Clarke–McNary Act
- Other short titles: Clarke-McNary Forestry Act of 1924
- Long title: An Act to provide for the protection of forest lands, for the reforestation of denuded areas, for the extension of national forests, and for other purposes, in order to promote the continuous production of timber on lands chiefly suitable therefor
- Enacted by: the 68th United States Congress

Citations
- Public law: Pub. L. 68–270
- Statutes at Large: 43 Stat. 653

Codification
- Acts amended: Weeks Act (1911)
- Titles amended: 16

Legislative history
- Introduced in the House as H.R. 4830 by John D. Clarke; Committee consideration by House Agriculture; Passed the House on ; Passed the Senate on ; Signed into law by President Calvin Coolidge on June 7, 1924;

= Clarke–McNary Act =

United States federal law concerning mass afforestation

The Clarke–McNary Act of 1924 (ch. 348, , enacted June 7, 1924) was one of several pieces of United States federal legislation which expanded the Weeks Act of 1911, and was named for Representative John D. Clarke and Senator Charles McNary.

The 1911 Weeks Act had allowed the purchase of land to enlarge the National Forest System. Two years after the Weeks Act was passed, over 700,000 acres (2,800 km^{2}) had been purchased for the National Forest system in the Eastern United States. More than 2 million acres (8,000 km^{2}) of land had been purchased by 1920.

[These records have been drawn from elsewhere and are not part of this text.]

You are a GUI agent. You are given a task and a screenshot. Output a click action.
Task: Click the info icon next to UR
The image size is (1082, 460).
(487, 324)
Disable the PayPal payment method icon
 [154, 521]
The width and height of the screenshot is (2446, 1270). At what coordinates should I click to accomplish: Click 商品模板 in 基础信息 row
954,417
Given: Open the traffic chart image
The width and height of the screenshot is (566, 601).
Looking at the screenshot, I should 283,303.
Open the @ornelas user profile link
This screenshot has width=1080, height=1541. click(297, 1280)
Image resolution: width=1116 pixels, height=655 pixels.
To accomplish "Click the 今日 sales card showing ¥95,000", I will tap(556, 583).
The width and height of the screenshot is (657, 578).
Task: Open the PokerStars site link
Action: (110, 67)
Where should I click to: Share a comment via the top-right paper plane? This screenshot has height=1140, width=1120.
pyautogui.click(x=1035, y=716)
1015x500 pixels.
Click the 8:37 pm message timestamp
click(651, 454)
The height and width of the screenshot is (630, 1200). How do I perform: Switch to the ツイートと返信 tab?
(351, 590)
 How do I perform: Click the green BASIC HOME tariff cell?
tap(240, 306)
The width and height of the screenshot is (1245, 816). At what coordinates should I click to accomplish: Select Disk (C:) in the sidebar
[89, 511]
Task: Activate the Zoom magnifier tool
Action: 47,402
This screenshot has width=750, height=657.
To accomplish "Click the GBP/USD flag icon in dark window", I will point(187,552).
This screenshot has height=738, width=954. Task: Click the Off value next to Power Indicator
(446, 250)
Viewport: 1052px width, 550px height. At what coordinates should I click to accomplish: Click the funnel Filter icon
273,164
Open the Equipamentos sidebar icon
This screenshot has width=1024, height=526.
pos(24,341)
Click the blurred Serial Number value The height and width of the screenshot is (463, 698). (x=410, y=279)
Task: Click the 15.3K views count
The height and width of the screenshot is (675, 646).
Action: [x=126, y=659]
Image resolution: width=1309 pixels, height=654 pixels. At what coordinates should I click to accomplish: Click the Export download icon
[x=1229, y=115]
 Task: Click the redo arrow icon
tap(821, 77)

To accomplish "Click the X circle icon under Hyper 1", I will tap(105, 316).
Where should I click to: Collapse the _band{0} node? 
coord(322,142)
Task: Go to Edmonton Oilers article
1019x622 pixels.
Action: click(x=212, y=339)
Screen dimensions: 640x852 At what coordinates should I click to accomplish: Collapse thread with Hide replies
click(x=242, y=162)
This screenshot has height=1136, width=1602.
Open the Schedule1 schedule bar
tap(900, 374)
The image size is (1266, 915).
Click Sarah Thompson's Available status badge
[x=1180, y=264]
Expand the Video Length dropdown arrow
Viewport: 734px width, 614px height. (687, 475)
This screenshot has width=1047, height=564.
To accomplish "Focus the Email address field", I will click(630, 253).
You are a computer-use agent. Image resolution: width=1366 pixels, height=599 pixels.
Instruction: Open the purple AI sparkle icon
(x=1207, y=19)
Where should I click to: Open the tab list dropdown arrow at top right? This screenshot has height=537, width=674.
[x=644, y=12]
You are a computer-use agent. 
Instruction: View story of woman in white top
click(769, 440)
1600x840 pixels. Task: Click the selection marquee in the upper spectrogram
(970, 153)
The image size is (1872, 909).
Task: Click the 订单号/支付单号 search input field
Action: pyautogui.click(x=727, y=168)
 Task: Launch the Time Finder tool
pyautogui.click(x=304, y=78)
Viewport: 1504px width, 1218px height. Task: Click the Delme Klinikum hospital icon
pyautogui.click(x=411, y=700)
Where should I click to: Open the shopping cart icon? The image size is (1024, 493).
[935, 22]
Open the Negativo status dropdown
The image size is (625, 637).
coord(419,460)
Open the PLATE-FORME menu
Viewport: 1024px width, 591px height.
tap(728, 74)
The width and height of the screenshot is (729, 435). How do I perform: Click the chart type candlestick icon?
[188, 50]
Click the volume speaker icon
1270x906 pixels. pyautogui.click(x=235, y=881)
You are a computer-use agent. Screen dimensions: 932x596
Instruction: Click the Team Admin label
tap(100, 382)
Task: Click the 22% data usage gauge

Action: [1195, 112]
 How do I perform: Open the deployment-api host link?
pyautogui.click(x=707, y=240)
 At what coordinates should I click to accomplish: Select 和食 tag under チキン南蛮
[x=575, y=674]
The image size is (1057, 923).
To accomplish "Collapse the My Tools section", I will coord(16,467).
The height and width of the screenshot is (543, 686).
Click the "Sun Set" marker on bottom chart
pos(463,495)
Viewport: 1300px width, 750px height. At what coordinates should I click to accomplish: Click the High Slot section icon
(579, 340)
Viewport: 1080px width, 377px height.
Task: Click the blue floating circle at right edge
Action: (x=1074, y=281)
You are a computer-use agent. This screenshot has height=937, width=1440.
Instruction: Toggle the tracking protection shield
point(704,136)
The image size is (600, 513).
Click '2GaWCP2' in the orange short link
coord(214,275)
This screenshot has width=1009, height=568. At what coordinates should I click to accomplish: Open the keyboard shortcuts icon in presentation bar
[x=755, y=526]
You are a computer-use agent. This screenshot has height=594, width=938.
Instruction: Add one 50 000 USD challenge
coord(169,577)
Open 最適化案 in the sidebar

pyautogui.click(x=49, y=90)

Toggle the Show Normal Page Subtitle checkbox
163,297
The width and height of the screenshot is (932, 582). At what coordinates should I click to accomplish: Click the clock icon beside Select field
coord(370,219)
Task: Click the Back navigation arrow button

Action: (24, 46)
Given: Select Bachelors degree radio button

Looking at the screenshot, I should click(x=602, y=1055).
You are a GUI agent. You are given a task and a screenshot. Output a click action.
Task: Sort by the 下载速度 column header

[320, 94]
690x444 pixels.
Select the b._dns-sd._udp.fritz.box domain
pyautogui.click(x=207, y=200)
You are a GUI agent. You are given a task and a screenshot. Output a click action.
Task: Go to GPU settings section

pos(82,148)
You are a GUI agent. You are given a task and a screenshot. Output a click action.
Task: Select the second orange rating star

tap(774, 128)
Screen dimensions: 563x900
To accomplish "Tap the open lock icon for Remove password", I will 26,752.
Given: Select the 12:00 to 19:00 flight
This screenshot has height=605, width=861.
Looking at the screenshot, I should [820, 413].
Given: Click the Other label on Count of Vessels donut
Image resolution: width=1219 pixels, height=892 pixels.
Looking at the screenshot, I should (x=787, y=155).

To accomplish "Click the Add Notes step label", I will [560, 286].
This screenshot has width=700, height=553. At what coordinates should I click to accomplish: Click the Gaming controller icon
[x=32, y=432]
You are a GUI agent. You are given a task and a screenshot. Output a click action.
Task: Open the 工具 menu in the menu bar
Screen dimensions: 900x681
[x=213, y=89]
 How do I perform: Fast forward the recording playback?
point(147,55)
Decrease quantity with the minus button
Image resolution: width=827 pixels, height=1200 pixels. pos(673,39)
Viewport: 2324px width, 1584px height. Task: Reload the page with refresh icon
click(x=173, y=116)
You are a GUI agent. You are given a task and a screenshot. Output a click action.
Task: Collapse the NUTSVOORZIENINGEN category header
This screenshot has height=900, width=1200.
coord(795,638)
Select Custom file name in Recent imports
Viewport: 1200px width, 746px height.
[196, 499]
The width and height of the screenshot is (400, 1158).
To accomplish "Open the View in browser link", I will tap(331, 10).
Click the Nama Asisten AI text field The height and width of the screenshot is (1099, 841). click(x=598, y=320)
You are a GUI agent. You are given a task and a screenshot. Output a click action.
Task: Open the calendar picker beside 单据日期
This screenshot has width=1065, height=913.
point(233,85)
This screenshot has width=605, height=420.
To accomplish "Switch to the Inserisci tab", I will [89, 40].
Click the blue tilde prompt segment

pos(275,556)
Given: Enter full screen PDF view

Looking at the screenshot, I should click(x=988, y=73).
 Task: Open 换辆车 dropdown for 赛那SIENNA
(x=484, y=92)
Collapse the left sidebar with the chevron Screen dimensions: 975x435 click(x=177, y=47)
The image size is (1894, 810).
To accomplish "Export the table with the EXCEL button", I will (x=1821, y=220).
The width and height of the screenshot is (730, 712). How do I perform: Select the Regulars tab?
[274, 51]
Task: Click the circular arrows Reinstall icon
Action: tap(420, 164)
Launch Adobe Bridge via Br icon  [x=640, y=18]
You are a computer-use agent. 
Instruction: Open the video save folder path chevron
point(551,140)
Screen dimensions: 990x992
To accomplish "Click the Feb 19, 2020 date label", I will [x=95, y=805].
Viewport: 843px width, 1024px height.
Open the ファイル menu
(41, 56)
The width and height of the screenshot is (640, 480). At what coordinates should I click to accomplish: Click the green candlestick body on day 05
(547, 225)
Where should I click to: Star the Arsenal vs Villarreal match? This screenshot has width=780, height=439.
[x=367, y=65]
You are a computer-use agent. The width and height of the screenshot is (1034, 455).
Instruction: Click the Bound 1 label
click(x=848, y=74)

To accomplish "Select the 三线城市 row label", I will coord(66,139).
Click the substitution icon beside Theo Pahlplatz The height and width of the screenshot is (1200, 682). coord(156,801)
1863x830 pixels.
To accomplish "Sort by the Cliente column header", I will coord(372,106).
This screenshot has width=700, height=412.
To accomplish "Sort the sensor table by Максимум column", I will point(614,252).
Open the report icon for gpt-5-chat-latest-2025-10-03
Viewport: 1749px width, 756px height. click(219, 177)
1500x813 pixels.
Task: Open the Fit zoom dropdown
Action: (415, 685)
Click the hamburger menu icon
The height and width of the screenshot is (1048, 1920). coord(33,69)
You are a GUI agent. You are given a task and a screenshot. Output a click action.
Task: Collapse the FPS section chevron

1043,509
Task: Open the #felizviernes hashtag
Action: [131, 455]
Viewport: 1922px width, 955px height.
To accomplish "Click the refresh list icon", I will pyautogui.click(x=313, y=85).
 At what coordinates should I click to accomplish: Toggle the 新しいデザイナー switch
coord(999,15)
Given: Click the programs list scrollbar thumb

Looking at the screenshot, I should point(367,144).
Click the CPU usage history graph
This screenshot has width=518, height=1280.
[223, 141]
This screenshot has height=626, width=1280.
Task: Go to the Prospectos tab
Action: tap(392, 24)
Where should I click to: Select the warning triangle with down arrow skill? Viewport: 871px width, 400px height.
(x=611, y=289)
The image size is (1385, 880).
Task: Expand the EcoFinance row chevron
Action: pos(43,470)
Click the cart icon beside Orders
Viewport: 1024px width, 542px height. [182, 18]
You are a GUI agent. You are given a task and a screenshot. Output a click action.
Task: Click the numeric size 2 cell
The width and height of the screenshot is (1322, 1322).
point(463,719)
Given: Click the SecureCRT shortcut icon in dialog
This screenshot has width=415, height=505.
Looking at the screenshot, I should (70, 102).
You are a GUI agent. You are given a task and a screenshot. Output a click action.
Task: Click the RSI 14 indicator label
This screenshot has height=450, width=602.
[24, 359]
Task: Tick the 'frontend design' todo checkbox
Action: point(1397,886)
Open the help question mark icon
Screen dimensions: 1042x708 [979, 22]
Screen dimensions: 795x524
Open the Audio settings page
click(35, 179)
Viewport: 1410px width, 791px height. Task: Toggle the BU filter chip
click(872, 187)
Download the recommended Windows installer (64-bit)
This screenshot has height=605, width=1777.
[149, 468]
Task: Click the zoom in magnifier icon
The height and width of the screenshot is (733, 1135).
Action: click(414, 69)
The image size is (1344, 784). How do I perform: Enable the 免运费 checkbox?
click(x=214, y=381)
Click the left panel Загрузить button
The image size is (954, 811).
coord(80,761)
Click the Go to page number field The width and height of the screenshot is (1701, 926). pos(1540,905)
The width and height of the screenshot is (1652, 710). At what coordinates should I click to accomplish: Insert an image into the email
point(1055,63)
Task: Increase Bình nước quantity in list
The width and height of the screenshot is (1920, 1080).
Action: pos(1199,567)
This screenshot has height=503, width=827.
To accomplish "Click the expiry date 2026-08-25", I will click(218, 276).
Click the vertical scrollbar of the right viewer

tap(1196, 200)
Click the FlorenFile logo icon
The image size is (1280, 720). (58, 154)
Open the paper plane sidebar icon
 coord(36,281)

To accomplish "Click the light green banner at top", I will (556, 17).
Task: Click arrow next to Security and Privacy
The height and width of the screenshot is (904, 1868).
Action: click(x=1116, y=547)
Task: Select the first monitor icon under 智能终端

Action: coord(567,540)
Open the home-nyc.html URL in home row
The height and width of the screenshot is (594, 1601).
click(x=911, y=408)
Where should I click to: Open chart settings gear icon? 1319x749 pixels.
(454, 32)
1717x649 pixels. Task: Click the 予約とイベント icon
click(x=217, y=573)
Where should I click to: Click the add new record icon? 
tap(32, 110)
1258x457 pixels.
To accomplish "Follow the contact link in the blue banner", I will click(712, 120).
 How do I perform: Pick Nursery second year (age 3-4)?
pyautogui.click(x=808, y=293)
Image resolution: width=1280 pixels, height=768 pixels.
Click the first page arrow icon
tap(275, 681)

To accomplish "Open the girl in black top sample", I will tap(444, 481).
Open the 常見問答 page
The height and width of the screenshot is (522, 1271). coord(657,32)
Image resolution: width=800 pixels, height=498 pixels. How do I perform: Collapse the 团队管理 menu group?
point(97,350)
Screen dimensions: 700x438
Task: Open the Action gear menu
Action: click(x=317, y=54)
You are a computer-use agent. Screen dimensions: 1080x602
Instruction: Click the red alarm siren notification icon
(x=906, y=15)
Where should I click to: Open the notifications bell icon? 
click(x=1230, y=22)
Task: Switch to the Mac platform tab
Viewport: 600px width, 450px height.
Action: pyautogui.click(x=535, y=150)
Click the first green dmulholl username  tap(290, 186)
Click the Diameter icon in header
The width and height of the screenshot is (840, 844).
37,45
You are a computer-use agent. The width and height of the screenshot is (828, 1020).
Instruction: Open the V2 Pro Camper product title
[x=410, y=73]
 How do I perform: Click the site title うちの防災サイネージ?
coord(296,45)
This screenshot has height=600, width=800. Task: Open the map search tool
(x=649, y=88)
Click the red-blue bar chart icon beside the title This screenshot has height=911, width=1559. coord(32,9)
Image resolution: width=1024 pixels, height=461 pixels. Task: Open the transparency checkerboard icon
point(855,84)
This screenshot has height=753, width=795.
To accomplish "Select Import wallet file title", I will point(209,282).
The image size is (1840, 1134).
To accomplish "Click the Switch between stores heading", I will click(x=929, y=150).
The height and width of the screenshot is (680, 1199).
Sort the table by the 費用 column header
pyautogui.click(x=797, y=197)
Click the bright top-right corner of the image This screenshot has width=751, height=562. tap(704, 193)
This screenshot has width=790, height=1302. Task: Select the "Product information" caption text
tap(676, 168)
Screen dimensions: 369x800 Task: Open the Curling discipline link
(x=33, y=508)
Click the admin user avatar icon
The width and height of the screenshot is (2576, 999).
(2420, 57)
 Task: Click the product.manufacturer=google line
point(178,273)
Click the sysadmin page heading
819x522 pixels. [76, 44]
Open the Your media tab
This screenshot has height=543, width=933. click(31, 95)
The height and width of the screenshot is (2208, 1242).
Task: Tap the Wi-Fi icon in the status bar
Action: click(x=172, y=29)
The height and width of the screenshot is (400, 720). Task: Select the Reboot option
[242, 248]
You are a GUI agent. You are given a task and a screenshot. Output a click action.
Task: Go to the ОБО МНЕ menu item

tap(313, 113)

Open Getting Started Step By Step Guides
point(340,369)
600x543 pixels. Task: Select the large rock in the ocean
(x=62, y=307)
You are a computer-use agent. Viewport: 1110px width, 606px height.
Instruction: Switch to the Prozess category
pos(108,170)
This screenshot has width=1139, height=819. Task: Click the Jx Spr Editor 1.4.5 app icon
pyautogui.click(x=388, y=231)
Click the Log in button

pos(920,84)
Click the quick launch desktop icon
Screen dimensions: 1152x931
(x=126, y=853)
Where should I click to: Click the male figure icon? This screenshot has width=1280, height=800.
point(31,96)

The Clarke–McNary Act made it much easier for the Forest Service to buy land from willing sellers within predetermined national forest boundaries. It enabled the Secretary of Agriculture to work cooperatively with State officials for better forest protection, chiefly in fire control and water resources. It also provided for continuous production of timber. Additionally, the United States Department of Agriculture (USDA) began working with private forestland owners in reforestation. That was done by broadening the cooperative efforts to include producing and distributing tree seedlings and providing forestry assistance to farmers.

The laws also gave a strong impetus to states to establish and to support state forestry agencies. All 50 states now have a state forestry agency or forestry extension agency.